OpenSearch (search index)

  • Unavailable at write time: Events accumulate in bounded in-memory queue. If queue fills, new index events are dropped silently (log warning). No data loss — PostgreSQL has the data.
  • Unavailable at search time: Search endpoint returns 503. Stats and detail endpoints still work via PostgreSQL.
  • Index corruption/drift: Rebuild via admin API endpoint (POST /api/v1/admin/search/rebuild?from=&to=) that re-indexes from PostgreSQL, scoped by time range. Processes in background, returns job status.
  • Document staleness: Debouncer provides eventual consistency with 1-2 second typical lag.

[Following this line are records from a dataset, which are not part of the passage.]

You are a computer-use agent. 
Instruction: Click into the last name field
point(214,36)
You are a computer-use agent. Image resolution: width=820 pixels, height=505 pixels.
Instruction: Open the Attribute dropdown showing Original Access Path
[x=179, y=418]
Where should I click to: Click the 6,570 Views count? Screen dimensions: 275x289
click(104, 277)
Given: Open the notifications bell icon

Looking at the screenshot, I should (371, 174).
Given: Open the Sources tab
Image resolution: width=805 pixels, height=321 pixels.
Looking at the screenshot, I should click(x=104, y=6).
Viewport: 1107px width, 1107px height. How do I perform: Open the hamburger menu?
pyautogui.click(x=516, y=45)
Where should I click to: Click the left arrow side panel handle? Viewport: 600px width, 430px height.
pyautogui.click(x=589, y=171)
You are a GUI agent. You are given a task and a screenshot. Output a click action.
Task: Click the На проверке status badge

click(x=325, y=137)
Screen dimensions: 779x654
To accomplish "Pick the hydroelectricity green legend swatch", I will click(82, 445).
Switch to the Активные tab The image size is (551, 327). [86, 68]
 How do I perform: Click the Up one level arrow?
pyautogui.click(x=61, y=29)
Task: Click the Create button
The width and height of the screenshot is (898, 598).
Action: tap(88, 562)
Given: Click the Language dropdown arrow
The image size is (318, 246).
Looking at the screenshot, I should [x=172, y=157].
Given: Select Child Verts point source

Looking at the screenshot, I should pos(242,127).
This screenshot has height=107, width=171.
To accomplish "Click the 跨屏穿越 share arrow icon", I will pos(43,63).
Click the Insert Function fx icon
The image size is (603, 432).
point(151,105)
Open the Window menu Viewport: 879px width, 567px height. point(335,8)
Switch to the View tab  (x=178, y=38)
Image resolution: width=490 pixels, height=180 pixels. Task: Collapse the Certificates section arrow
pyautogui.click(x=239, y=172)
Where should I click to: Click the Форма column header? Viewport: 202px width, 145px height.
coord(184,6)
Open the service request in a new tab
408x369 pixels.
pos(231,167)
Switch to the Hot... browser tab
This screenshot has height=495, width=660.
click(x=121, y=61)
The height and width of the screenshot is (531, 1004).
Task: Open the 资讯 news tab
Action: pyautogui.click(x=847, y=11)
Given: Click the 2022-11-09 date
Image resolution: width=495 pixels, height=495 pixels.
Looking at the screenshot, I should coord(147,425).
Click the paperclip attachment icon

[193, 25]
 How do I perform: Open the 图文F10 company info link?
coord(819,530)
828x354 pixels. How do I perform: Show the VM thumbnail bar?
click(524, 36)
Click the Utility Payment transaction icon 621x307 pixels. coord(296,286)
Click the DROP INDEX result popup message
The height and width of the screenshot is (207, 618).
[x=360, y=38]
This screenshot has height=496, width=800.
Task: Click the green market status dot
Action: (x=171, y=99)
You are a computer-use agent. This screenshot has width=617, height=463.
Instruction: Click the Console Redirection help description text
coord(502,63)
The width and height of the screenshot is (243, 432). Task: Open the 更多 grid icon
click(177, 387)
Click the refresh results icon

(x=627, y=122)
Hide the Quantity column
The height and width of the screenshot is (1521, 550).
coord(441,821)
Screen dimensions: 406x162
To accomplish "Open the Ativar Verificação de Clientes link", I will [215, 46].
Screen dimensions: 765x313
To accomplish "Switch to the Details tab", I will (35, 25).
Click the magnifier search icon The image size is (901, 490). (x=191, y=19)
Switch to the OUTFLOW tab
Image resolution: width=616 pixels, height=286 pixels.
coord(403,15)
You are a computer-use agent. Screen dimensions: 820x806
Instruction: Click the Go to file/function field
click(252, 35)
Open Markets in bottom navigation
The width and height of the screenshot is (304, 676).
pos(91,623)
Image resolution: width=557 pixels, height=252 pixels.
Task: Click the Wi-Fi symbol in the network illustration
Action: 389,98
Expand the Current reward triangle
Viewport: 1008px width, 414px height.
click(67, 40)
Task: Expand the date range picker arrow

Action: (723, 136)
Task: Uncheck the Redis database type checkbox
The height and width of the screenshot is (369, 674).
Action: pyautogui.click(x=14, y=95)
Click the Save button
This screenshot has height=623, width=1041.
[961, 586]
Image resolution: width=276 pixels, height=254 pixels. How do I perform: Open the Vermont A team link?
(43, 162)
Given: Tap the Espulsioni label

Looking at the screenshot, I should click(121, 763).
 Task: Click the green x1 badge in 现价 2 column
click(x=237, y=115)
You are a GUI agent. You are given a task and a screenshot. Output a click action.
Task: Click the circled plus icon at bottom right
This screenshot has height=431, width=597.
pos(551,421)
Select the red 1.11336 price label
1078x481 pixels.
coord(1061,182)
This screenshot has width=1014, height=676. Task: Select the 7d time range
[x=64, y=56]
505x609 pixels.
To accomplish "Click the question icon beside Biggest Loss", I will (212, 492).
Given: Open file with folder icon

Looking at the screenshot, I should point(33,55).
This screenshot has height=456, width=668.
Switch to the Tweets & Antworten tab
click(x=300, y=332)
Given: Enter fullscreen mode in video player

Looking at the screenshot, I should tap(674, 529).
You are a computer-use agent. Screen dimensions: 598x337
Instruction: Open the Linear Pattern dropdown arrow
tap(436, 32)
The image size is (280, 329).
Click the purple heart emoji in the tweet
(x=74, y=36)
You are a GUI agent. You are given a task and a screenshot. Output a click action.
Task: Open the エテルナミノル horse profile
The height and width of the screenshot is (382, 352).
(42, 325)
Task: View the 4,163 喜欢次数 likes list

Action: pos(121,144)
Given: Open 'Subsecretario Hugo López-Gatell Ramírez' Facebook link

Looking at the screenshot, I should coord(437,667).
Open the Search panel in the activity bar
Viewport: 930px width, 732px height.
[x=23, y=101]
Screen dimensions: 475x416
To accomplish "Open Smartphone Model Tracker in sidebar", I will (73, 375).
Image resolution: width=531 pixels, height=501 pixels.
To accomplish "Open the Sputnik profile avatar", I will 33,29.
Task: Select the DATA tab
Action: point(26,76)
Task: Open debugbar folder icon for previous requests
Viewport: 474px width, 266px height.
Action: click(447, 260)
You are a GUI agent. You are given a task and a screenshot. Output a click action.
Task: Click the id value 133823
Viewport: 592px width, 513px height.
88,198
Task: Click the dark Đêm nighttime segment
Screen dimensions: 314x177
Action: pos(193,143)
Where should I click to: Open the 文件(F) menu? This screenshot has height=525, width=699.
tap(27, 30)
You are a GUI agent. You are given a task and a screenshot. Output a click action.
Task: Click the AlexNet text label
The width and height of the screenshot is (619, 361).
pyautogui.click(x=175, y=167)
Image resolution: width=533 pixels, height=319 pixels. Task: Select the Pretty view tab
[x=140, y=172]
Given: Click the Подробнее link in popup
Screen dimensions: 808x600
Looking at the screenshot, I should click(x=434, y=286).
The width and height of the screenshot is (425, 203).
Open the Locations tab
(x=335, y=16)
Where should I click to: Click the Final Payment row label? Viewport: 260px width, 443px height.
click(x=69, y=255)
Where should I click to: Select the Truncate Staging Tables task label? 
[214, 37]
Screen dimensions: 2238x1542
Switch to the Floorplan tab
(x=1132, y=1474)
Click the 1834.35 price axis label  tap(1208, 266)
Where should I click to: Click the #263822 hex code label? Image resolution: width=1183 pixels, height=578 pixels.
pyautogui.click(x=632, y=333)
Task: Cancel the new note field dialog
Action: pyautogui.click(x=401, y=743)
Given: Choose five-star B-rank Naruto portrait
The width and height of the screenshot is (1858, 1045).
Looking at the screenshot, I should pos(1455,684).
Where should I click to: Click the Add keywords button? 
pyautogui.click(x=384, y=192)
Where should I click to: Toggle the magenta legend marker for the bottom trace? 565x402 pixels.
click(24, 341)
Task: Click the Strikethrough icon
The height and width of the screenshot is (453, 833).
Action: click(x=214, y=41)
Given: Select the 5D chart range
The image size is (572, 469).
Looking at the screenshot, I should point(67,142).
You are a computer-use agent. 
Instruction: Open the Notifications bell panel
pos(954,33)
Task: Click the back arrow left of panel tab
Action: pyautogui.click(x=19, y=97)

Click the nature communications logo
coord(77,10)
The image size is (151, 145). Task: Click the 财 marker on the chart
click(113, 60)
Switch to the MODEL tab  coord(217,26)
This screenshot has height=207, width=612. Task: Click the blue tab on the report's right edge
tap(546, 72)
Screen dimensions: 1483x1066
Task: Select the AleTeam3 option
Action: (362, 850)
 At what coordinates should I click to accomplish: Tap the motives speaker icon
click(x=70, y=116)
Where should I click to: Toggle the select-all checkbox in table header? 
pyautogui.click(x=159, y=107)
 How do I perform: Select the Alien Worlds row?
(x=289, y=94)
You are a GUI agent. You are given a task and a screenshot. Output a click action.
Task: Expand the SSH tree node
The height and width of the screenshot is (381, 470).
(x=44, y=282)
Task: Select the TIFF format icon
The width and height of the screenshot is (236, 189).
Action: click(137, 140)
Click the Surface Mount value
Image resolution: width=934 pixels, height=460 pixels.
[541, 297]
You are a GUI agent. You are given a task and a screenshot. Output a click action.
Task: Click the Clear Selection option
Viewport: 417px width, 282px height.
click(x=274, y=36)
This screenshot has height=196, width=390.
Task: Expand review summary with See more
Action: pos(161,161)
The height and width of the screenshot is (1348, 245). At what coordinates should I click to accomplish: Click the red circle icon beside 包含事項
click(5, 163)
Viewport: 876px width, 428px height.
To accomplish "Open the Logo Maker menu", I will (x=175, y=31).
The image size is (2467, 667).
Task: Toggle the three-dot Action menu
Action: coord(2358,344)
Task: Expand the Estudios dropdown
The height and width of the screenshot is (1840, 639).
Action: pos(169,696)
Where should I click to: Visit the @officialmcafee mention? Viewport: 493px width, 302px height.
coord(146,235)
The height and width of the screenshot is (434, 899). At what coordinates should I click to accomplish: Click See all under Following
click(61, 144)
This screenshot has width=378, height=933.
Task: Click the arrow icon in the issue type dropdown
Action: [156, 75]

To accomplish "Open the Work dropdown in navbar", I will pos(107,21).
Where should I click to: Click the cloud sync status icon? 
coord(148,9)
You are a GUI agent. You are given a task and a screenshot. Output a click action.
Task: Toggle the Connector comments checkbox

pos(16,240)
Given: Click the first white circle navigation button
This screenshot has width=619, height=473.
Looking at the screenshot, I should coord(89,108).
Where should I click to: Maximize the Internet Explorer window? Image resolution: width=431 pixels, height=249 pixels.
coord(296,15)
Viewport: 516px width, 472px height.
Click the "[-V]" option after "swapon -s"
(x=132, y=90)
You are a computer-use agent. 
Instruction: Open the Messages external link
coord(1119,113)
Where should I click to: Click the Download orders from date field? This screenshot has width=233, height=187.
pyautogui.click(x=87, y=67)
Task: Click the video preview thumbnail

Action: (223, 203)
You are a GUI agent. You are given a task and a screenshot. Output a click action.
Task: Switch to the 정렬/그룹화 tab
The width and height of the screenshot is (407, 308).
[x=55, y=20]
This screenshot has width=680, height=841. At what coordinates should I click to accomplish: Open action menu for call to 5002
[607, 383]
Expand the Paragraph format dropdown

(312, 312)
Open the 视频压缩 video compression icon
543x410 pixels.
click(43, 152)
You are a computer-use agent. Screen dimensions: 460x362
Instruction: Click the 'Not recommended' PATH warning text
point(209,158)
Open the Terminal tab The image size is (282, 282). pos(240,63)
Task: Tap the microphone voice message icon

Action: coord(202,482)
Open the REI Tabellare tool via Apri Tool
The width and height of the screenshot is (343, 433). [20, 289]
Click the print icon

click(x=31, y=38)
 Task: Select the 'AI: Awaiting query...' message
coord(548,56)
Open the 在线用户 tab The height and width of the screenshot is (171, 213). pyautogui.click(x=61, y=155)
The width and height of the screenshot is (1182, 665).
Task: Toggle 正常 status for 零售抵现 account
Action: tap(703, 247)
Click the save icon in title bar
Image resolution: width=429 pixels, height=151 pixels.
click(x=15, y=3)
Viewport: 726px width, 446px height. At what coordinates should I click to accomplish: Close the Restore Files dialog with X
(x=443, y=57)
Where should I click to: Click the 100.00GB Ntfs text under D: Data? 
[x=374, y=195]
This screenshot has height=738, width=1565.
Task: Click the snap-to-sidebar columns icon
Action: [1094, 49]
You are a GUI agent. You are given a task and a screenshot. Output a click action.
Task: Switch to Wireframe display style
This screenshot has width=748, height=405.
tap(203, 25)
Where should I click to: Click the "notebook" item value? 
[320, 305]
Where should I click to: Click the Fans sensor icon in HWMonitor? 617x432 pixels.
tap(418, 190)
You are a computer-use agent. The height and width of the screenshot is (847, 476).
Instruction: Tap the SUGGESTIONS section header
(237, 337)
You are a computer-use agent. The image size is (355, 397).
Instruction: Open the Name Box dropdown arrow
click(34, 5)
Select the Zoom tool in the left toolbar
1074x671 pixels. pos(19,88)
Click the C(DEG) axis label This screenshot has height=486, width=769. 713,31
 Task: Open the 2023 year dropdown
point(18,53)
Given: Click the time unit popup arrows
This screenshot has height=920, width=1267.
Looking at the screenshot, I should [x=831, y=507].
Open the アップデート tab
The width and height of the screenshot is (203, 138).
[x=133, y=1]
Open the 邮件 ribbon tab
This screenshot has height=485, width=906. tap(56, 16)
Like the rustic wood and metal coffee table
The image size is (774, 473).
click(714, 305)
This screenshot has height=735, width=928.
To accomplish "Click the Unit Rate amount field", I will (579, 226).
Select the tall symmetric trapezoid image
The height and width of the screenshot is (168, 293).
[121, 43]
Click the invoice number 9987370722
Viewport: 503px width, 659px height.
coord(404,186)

Partial execution handling

  1. Execution arrives with status=RUNNING -> INSERT ... ON CONFLICT (execution_id, start_time) DO UPDATE with status progression guard (only update if new status supersedes old: RUNNING < COMPLETED/FAILED)
  2. Processors arrive in chunks -> INSERT ... ON CONFLICT (execution_id, processor_id, start_time) DO UPDATE per processor
  3. Completion signal -> same upsert as step 1, with status='COMPLETED', duration_ms, end_time — the progression guard allows this update
  4. Each mutation publishes ExecutionUpdatedEvent -> debounced OpenSearch re-index
  5. Timeout: configurable threshold marks executions stuck in RUNNING as STALE

Data lifecycle

  • All time-series data partitioned by day
  • Expiry by dropping entire daily partitions/indexes — no row-level deletes
  • PostgreSQL: SELECT drop_chunks(older_than => INTERVAL 'N days') on each hypertable
  • OpenSearch: ILM delete action on daily indexes
  • Retention periods (configurable):
    • Raw data (executions, processor_executions, metrics): default 30 days
    • 1-minute continuous aggregates: default 90 days
    • Users, diagrams, OIDC config: no expiry

Testing Strategy

Unit tests

  • Store interface tests using Testcontainers PostgreSQLContainer with TimescaleDB image
  • SearchIndex tests using Testcontainers OpensearchContainer
  • Dedup: insert same execution_id twice, verify single row
  • Chunked arrival: insert execution, then processors in separate calls, verify consolidated state
  • Upsert: update execution status from RUNNING to COMPLETED, verify single row with updated fields

Integration tests

  • Full ingestion flow: POST execution -> verify PostgreSQL row -> verify OpenSearch document
  • Partial execution: POST RUNNING -> POST processors -> POST COMPLETED -> verify state transitions and OpenSearch updates
  • Search -> detail roundtrip: index document, search by text, fetch detail by returned execution_id
  • Stats accuracy: insert known executions, query continuous aggregate, verify counts/durations
  • Arbitrary bucket re-aggregation: insert data spanning 1 hour, query with 15-minute buckets, verify grouping

Resilience tests

  • OpenSearch down: verify PostgreSQL writes succeed, search returns 503, detail still works
  • Re-index: delete OpenSearch index, trigger rebuild from PostgreSQL, verify search recovery

Test infrastructure

  • Local Docker for Testcontainers (PostgreSQL + TimescaleDB, OpenSearch)
  • Remote k3s for deployment testing
  • Flyway migrations tested via Testcontainers on every build

Deployment (Kubernetes)

New components

  • PostgreSQL + TimescaleDB: StatefulSet with persistent volume (replaces ClickHouse StatefulSet)
  • OpenSearch: StatefulSet (single node for small deployments, cluster for production)

Removed components

  • ClickHouse StatefulSet and associated ConfigMaps/Secrets

Configuration

Environment variables (existing pattern):

  • SPRING_DATASOURCE_URL=jdbc:postgresql://cameleer-postgres:5432/cameleer3
  • SPRING_DATASOURCE_USERNAME, SPRING_DATASOURCE_PASSWORD
  • OPENSEARCH_URL=http://opensearch:9200
  • CAMELEER_RETENTION_DAYS=30 (applies to both PostgreSQL and OpenSearch)
  • CAMELEER_BODY_SIZE_LIMIT=16384 (configurable body size limit in bytes)
  • CAMELEER_OPENSEARCH_QUEUE_SIZE=10000 (bounded in-memory queue for async indexing)

Health checks

  • PostgreSQL: Spring Boot actuator datasource health
  • OpenSearch: cluster health endpoint
  • Combined health at /api/v1/health

Migration Strategy

This is a clean cutover, not a live migration. No data migration from ClickHouse to PostgreSQL/OpenSearch is planned. Existing ClickHouse data will be abandoned (it has a 30-day TTL anyway). The refactor is implemented on a separate git branch and deployed as a replacement.